The problem describes a race between a person and a tortoise. The person runs at 20 feet per second, and the tortoise runs at 10 feet per second. The tortoise has a 20-foot head start. We are given a table that shows the distances the person needs to run to close the gap created by the tortoise's movement, and the time it takes for the person to cover those distances. We need to determine if the person ever catches up to the tortoise, and justify our answer by showing that the sums of the distances and times from the table are finite.

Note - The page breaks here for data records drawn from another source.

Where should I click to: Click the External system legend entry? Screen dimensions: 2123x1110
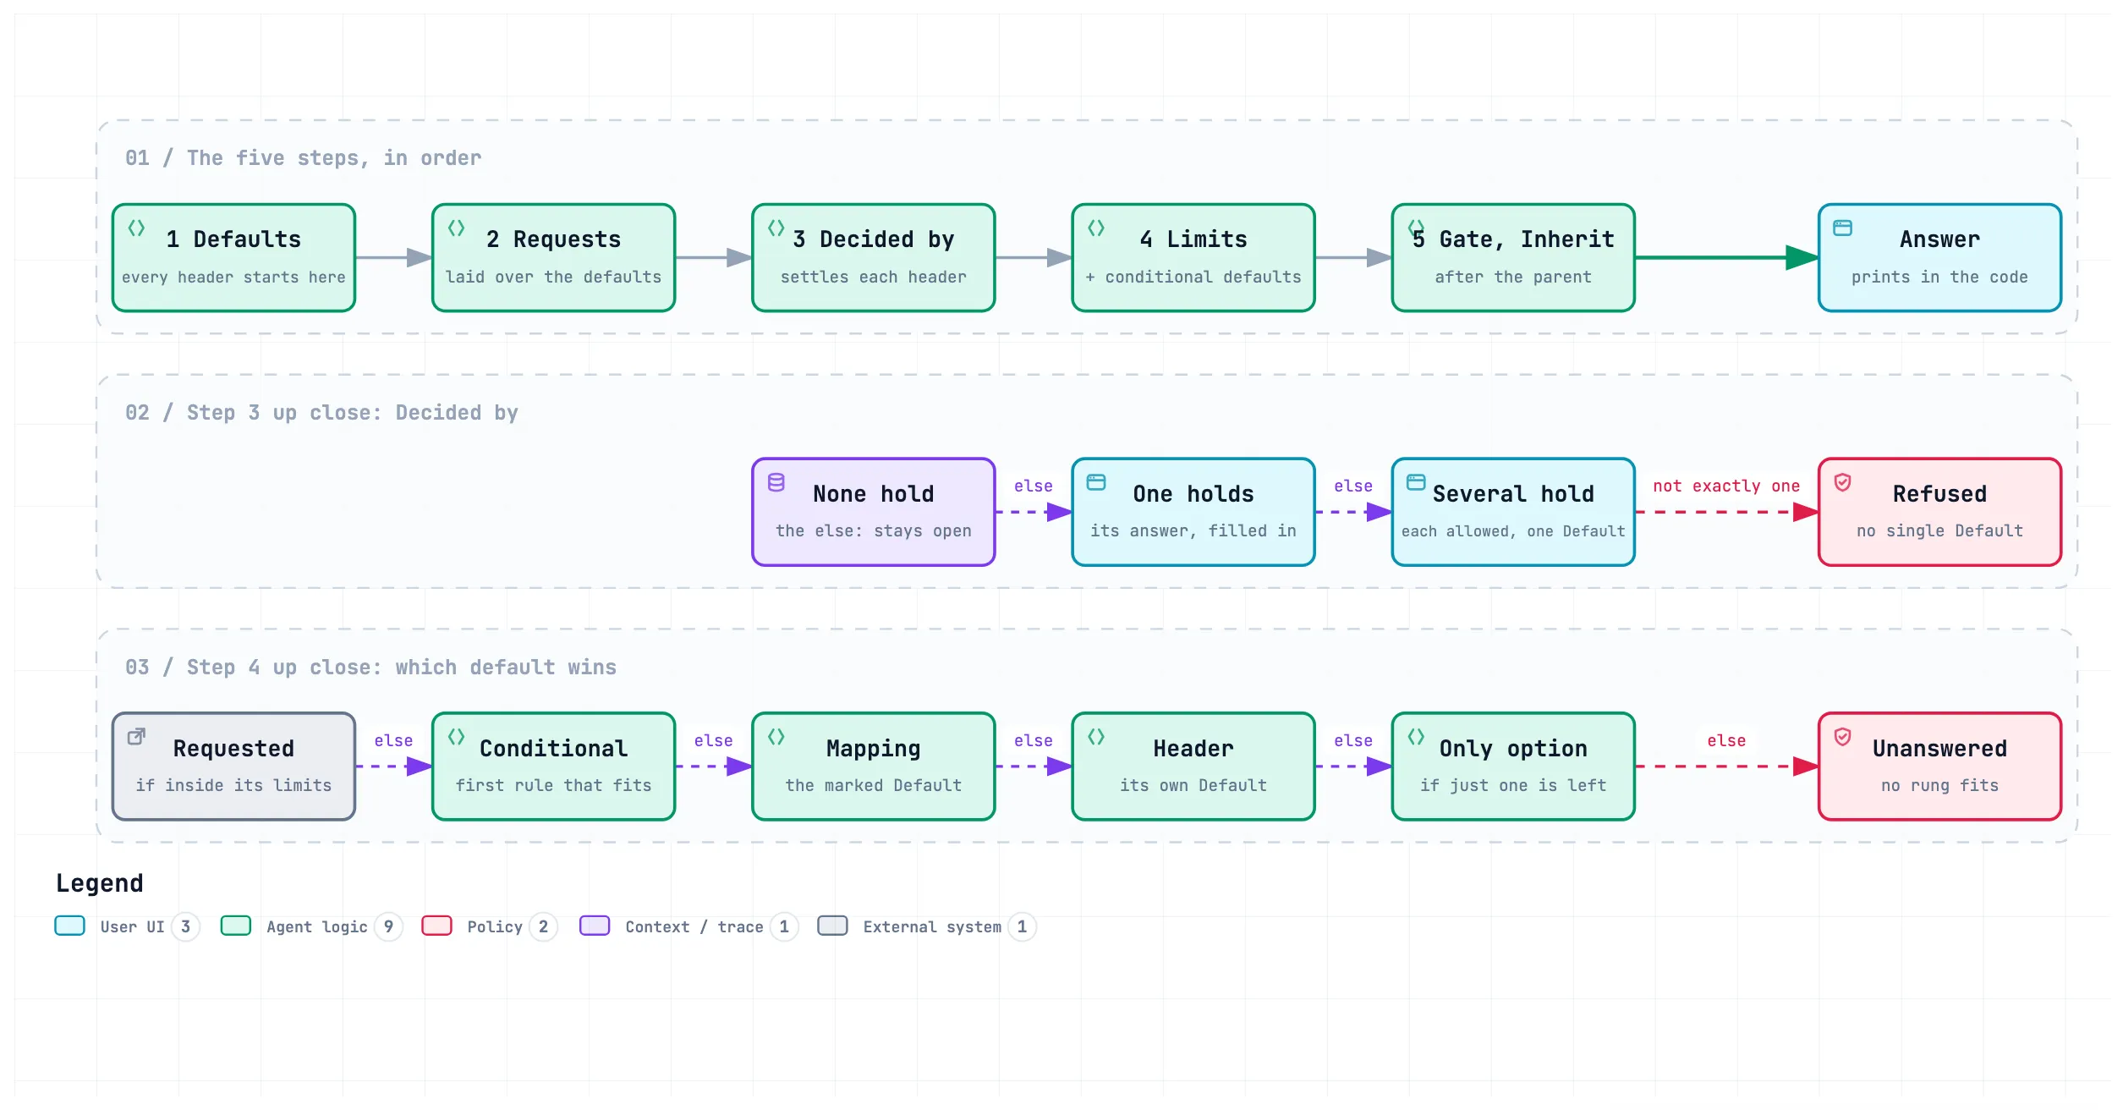[x=926, y=926]
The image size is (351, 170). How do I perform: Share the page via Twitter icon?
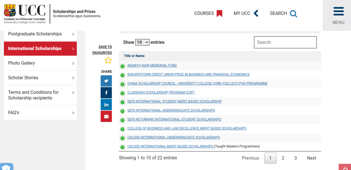coord(106,81)
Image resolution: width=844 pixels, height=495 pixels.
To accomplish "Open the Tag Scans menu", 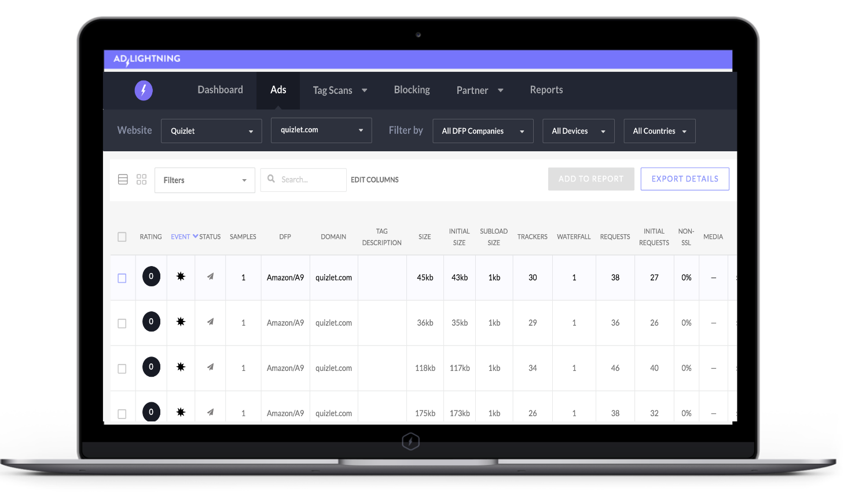I will tap(340, 90).
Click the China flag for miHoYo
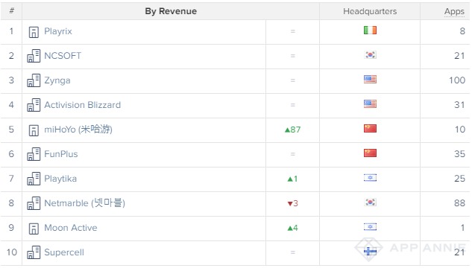Screen dimensions: 472x268 [370, 129]
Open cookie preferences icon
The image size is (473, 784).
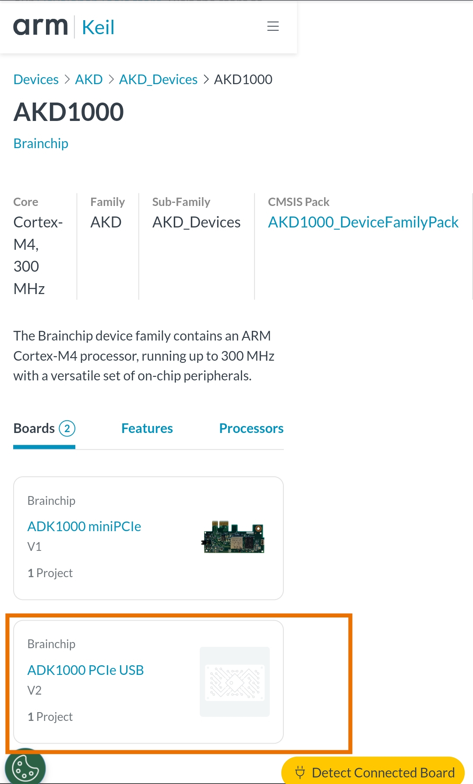(x=25, y=768)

**step2** Analyzing the Series for Time

The "Time (sec)" row in the table shows a series of times: 1, 0.5, 0.25, 0.125, and so on. Let's look at the sum of these times as the race progresses:
* After the first segment, the time is 1 second.
* After the second segment, the total time is 1 + 0.5 = 1.5 seconds.
* After the third segment, the total time is 1.5 + 0.25 = 1.75 seconds.
* After the fourth segment, the total time is 1.75 + 0.125 = 1.875 seconds.
We can see a pattern here: each time added is half of the previous time. As we continue adding these smaller and smaller amounts, the total sum gets closer and closer to 2 seconds. For example, after the next step, it would be 1.875 + 0.0625 = 1.9375 seconds. This shows that the sum of the times does not grow without limit; it approaches a finite value of 2 seconds.

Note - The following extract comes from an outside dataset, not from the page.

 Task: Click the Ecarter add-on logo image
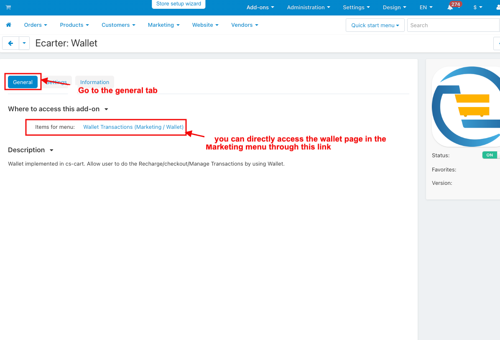click(466, 106)
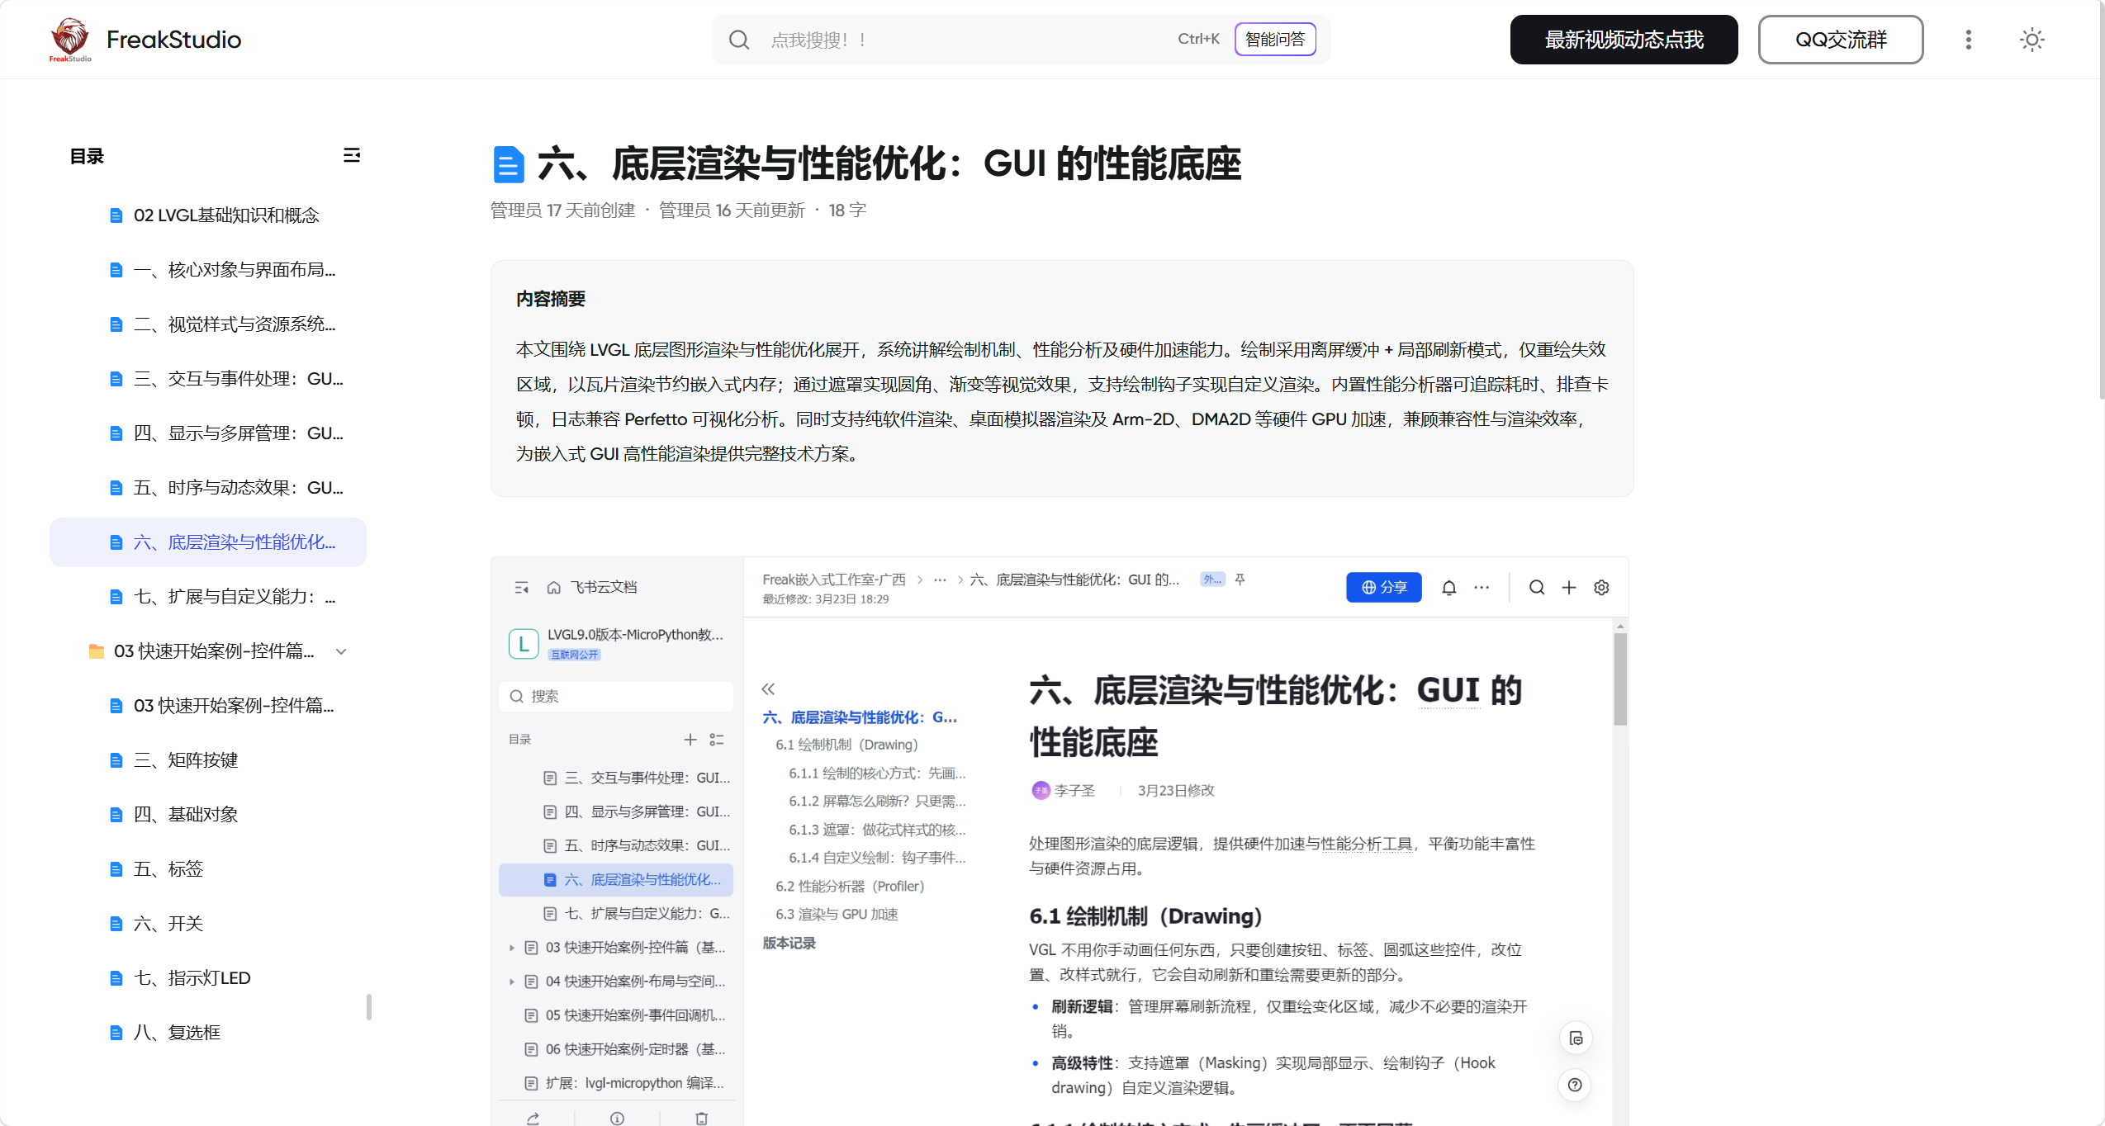Click the plus icon to create new content
The width and height of the screenshot is (2105, 1126).
click(1569, 587)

**step3** Analyzing the Series for Distance

The "Distance (ft)" row in the table shows a series of distances the person runs to close the varying gaps: 20, 10, 5, 2.5, and so on. Let's look at the sum of these distances:
* After the first segment, the total distance run by the person is 20 feet.
* After the second segment, the total distance is 20 + 10 = 30 feet.
* After the third segment, the total distance is 30 + 5 = 35 feet.
* After the fourth segment, the total distance is 35 + 2.5 = 37.5 feet.
Similar to the time series, each distance added is half of the previous distance. As we continue adding these smaller and smaller amounts, the total sum gets closer and closer to 40 feet. This demonstrates that the total distance the person needs to run to continually catch up to the tortoise's new position does not grow without limit; it approaches a finite value of 40 feet.

**step4** Determining if the Person Catches Up

From our analysis in steps 2 and 3, we have determined that:
* The total time the person spends in the chase, as described by Zeno's reasoning, approaches 2 seconds.
* The total distance the person covers during this time approaches 40 feet.
This means that after a total of 2 seconds, the person will have run a total of 40 feet from the starting line.

**step5** Justification

Now, let's check the tortoise's position after 2 seconds:
* The tortoise started with a 20-foot head start.
* The tortoise runs at a speed of 10 feet per second.
* In 2 seconds, the tortoise will run an additional 10 feet/second * 2 seconds = 20 feet.
* So, the tortoise's total distance from the starting line after 2 seconds will be its initial head start plus the distance it ran: 20 feet + 20 feet = 40 feet.
Since both the person and the tortoise are at the 40-foot mark from the starting line after 2 seconds, the person does indeed catch up to the tortoise. Zeno's paradox is resolved because an infinite number of ever-decreasing steps can lead to a finite total distance covered in a finite amount of time.